> _REQUIRED ACTION_
Count the lines in the data below that have "computer" in them, and reply with only that number.

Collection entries
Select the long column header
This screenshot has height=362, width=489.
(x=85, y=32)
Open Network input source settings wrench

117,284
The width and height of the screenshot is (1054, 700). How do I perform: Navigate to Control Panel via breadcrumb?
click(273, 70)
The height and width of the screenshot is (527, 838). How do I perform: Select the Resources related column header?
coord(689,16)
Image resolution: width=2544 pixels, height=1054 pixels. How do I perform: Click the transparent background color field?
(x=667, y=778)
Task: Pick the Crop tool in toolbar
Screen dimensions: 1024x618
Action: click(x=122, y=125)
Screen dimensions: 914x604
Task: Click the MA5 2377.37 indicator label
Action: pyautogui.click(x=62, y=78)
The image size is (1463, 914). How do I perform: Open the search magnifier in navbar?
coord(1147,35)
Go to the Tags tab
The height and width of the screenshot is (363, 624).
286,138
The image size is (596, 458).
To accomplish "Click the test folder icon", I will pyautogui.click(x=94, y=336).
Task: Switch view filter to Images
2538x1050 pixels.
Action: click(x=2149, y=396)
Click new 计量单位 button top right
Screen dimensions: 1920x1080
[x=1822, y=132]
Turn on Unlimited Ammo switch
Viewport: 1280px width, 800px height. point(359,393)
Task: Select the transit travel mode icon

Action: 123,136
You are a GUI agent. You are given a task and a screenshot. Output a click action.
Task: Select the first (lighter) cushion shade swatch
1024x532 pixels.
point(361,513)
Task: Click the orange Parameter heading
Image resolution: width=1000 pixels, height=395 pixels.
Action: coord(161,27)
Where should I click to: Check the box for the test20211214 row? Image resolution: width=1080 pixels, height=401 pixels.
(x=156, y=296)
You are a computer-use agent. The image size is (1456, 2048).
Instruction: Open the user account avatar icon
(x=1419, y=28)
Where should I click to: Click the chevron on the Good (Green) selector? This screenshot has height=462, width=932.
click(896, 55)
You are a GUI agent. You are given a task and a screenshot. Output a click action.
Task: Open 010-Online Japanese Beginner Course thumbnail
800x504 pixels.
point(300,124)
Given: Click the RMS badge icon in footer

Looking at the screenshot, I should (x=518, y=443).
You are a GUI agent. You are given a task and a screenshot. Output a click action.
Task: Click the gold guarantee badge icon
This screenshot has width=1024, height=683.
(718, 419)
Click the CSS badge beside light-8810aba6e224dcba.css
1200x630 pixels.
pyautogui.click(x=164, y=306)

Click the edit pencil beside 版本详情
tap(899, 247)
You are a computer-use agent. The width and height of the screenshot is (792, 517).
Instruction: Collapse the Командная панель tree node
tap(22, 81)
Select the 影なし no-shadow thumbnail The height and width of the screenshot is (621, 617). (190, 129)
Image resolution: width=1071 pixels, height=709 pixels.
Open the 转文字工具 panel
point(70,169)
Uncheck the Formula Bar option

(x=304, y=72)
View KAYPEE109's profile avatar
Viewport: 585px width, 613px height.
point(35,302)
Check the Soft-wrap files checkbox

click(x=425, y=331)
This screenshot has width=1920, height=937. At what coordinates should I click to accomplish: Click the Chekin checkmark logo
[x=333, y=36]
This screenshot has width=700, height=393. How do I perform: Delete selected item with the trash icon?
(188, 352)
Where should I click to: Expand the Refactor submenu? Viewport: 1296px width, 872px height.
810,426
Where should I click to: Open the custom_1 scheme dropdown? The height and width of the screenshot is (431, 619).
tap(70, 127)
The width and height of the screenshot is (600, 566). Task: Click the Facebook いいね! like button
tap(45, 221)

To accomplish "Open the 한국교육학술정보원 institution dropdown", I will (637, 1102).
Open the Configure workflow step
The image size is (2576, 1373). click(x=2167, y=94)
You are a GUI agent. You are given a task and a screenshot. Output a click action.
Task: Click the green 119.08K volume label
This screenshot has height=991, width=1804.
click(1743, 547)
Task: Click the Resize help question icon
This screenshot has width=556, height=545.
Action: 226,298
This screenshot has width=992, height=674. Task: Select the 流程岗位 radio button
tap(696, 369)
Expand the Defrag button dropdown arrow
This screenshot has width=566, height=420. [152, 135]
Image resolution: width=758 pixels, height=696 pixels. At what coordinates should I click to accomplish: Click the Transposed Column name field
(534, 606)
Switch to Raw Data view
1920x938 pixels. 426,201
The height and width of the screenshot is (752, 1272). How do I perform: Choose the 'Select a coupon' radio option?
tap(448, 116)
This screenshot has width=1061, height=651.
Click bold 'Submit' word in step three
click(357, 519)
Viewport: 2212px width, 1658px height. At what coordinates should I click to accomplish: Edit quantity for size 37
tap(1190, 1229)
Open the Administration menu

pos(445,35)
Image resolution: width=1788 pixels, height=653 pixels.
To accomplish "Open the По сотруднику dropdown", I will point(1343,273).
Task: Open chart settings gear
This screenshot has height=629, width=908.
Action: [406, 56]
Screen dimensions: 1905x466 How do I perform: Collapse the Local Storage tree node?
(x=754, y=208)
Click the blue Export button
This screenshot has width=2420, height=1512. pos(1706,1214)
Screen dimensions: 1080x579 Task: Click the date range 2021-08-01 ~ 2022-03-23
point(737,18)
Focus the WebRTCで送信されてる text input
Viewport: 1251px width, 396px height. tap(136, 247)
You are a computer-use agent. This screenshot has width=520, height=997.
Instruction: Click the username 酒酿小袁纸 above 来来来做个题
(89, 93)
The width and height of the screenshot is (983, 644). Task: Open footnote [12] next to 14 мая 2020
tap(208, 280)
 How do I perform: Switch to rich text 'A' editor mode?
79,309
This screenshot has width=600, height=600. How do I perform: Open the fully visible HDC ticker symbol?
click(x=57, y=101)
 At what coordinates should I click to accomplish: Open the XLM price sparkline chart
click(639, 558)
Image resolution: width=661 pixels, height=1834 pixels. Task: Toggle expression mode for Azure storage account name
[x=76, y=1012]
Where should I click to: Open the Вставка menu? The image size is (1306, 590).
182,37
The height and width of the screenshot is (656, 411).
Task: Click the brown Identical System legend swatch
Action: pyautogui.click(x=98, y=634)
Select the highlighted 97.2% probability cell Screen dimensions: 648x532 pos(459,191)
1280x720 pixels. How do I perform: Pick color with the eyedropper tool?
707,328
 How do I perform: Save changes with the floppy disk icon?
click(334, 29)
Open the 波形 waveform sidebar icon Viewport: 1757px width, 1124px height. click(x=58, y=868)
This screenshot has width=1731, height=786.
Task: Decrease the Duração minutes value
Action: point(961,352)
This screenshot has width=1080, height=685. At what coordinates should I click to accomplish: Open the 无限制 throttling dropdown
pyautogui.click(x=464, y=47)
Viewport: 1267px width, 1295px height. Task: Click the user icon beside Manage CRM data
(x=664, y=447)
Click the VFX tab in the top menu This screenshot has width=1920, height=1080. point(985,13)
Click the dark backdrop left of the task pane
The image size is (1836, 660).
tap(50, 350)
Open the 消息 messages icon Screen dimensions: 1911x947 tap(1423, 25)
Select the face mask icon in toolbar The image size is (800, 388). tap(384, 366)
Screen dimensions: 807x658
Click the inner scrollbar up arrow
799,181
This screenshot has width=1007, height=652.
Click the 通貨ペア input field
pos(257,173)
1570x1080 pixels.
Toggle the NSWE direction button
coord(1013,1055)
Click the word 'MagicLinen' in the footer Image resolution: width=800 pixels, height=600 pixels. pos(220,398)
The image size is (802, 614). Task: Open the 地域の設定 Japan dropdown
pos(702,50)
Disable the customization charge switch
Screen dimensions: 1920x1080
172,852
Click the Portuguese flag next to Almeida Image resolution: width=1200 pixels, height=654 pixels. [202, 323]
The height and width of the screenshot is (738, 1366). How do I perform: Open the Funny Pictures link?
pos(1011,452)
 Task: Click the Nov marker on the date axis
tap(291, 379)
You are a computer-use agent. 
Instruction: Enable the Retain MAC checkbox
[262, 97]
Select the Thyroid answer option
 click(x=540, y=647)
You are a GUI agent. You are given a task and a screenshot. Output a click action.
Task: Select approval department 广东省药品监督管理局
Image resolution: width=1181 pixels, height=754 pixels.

> _YOUR SOLUTION_
4